Mixed metal catalysts in polymer electrolyte fuel cell membrane electrode assemblies were characterized by operando infrared, X-ray absorption and Raman spectroscopy. Windowed direct methanol and hydrogen-air fuel cell assemblies allow for spectral acquisition with controlled potential, temperature and flowing reactant streams to the graphite flow fields. Johnson Matthey Pt and PtRu (1:1), in-house prepared PtRu (1:1 and 3:1), PtRuOs (65:25:10), PtNi (1:1), and a melamine-synthesized FeNC catalyst were studied. The near invariant core structure of phase segregated alloy catalysts over practical fuel cell potentials enable a simultaneous fit of metal component EXAFS to quantitatively characterize core structures: JM PtRu is a face centered cubic lattice with 50% of the Ru in an amorphous phase. Stark tuning of COads as a reaction intermediate and as a surface structure probe elucidates potential dependent co-adsorption of Nafion functional groups on Pt.
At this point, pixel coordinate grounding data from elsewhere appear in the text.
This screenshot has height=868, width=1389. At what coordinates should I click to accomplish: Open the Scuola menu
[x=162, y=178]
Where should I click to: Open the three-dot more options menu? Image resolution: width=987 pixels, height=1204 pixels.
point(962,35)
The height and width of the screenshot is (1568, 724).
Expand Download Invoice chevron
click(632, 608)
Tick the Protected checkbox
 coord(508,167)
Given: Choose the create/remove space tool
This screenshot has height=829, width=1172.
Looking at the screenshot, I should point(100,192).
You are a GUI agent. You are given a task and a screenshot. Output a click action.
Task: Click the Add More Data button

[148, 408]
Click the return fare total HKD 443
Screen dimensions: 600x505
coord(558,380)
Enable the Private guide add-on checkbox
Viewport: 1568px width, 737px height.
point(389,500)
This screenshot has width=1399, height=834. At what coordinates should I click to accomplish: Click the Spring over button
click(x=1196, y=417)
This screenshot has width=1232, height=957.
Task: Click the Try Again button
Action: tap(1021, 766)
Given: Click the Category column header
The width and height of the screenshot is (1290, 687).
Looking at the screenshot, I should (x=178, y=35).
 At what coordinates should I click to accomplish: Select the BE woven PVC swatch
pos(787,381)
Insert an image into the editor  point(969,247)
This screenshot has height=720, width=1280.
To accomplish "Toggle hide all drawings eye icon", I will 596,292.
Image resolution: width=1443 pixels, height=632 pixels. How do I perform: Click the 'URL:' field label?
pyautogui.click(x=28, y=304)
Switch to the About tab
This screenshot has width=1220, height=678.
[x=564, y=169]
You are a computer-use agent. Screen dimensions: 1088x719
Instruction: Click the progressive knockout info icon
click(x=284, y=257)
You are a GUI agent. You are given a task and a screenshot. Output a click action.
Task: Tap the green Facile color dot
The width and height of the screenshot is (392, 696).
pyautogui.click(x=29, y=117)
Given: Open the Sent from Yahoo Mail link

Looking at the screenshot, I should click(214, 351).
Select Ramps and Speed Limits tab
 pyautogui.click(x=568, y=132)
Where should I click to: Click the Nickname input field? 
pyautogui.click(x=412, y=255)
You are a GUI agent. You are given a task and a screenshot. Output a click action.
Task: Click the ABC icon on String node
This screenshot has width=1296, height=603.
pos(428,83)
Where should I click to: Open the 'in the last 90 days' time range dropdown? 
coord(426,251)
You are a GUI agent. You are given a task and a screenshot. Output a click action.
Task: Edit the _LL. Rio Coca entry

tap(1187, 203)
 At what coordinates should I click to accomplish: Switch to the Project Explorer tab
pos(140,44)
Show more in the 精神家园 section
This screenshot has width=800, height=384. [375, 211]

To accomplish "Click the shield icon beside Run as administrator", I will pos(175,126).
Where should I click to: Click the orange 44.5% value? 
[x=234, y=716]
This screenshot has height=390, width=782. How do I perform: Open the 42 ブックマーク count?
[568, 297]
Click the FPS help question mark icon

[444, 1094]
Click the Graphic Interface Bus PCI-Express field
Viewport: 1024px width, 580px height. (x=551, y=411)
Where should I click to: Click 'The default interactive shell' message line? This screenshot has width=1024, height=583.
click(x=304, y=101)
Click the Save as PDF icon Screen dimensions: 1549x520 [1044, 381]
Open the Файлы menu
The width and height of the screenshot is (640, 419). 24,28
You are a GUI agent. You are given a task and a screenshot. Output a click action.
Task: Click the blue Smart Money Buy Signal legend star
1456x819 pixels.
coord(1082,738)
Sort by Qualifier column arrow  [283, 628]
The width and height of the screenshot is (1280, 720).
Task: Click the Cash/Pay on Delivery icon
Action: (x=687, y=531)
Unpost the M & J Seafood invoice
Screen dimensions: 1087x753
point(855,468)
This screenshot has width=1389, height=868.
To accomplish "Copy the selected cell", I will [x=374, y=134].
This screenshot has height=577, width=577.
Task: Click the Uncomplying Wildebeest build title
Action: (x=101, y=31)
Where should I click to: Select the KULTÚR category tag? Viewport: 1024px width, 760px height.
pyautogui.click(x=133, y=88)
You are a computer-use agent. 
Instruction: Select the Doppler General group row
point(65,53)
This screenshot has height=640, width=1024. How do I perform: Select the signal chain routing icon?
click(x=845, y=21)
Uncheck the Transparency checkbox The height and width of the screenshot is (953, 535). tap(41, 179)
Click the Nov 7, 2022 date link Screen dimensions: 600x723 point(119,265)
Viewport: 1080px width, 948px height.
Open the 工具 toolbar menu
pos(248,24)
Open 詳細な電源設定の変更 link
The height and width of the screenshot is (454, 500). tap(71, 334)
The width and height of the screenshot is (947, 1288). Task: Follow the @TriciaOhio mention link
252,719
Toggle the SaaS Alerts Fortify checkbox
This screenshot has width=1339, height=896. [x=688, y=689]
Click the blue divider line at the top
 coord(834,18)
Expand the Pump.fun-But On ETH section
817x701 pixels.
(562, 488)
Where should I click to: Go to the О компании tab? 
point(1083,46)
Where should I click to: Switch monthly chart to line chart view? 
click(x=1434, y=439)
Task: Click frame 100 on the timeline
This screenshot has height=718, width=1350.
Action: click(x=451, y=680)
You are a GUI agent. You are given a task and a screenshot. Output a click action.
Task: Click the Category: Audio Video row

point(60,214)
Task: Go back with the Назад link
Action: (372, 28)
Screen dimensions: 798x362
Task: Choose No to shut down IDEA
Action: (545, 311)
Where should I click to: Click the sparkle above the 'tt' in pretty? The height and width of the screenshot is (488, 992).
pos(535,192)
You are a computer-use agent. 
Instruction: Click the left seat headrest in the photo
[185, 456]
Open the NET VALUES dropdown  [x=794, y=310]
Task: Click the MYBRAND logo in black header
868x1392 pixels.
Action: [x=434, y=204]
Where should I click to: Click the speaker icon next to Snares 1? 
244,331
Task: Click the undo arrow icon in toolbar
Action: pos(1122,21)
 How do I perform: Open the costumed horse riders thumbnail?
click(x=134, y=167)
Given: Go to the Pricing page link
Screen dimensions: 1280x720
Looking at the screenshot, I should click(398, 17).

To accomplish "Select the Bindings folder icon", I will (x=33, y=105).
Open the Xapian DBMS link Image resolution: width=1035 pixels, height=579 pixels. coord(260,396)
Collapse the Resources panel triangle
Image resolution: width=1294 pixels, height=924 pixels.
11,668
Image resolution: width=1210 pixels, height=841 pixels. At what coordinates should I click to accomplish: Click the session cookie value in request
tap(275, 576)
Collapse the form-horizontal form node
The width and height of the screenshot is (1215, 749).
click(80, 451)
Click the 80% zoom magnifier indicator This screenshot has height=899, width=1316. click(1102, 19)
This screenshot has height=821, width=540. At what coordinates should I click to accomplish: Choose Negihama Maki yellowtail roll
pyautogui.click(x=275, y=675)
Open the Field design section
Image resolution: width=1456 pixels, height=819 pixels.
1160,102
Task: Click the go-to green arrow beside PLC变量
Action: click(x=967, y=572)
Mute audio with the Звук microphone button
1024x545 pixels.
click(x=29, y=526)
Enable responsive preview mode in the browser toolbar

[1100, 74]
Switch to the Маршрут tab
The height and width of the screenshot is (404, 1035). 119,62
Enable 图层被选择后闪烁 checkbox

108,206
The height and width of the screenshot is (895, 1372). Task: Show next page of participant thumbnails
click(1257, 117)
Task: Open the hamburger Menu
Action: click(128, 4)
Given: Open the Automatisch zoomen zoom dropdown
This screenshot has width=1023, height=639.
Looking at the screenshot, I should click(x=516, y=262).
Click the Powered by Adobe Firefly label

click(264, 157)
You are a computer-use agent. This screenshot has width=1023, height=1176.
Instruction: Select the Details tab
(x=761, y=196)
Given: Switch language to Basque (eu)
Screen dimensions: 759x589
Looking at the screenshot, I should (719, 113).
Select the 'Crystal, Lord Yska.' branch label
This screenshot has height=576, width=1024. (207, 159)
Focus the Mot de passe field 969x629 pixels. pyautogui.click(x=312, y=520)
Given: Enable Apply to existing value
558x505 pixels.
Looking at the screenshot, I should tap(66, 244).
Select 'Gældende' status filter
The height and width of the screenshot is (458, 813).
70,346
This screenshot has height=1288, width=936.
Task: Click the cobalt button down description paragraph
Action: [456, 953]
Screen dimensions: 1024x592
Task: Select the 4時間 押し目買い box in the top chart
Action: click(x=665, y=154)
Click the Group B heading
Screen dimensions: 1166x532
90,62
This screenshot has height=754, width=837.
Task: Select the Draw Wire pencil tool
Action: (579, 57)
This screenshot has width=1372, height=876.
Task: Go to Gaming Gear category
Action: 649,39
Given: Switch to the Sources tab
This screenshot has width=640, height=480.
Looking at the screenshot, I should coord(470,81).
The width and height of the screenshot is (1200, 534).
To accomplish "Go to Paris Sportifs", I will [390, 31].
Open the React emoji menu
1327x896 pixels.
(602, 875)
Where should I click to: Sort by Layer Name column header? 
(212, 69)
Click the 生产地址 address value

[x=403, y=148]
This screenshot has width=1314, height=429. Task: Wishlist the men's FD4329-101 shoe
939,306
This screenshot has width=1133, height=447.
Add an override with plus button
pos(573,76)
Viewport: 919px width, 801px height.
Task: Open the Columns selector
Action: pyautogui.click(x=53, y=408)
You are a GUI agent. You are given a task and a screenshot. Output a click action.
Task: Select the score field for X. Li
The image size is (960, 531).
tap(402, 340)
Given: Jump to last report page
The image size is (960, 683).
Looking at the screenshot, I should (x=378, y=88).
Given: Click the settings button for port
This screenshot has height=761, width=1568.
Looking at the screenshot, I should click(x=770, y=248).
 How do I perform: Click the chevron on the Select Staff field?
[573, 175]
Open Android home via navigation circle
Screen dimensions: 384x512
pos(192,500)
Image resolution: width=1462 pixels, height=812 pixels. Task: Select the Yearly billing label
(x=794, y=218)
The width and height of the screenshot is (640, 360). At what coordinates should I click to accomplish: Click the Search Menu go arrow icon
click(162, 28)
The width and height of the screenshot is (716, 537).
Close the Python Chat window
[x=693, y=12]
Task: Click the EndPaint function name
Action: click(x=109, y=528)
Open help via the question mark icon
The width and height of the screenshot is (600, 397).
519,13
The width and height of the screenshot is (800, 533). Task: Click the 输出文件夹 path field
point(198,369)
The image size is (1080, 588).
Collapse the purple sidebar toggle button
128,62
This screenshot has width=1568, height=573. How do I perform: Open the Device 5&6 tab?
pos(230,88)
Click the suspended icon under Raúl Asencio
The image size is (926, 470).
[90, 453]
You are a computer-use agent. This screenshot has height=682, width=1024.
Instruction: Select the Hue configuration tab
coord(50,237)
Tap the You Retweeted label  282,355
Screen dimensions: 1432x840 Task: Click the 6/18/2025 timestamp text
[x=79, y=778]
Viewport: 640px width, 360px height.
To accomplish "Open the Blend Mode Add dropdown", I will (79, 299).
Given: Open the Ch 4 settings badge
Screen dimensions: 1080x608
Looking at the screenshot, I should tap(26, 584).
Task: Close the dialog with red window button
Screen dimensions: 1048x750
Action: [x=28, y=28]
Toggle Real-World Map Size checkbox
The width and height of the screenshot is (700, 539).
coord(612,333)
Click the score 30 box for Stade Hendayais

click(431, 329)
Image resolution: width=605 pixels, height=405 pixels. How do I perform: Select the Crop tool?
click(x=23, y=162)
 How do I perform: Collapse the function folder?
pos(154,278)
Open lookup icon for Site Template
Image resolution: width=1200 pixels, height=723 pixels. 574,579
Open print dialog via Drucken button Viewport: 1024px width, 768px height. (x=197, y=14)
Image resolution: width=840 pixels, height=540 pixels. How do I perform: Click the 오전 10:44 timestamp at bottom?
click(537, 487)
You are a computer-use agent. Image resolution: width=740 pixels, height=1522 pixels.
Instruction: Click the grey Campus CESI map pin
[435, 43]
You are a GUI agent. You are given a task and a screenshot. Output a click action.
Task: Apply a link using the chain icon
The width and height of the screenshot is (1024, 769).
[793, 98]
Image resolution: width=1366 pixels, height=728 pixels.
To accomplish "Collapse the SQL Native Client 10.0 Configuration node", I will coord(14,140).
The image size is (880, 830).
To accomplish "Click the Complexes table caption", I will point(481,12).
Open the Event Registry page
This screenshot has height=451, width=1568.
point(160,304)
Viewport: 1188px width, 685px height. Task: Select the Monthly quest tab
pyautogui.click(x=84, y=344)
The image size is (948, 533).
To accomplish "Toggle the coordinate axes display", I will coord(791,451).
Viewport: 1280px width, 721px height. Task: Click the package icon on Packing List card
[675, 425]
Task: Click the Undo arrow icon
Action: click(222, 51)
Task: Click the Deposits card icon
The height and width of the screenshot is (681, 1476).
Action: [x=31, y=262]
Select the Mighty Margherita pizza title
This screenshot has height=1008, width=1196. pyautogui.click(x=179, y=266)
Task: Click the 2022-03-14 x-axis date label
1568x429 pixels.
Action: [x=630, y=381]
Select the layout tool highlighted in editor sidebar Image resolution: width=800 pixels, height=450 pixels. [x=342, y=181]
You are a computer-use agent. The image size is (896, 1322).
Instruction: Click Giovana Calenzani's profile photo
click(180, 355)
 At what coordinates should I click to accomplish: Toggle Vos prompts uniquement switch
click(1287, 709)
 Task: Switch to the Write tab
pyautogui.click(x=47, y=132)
Operando Raman spectroscopic tracking of membrane hydration at a fuel cathode is facilitated by symmetry-based group mode assignments of Nafion IR bands. Fully hydrated Nafion sulfonate groups have C3V local symmetry. Dehydrated sulfonic acid groups have C1 local symmetry. C3V and C1 IR bands coexist at intermediate states of membrane hydration.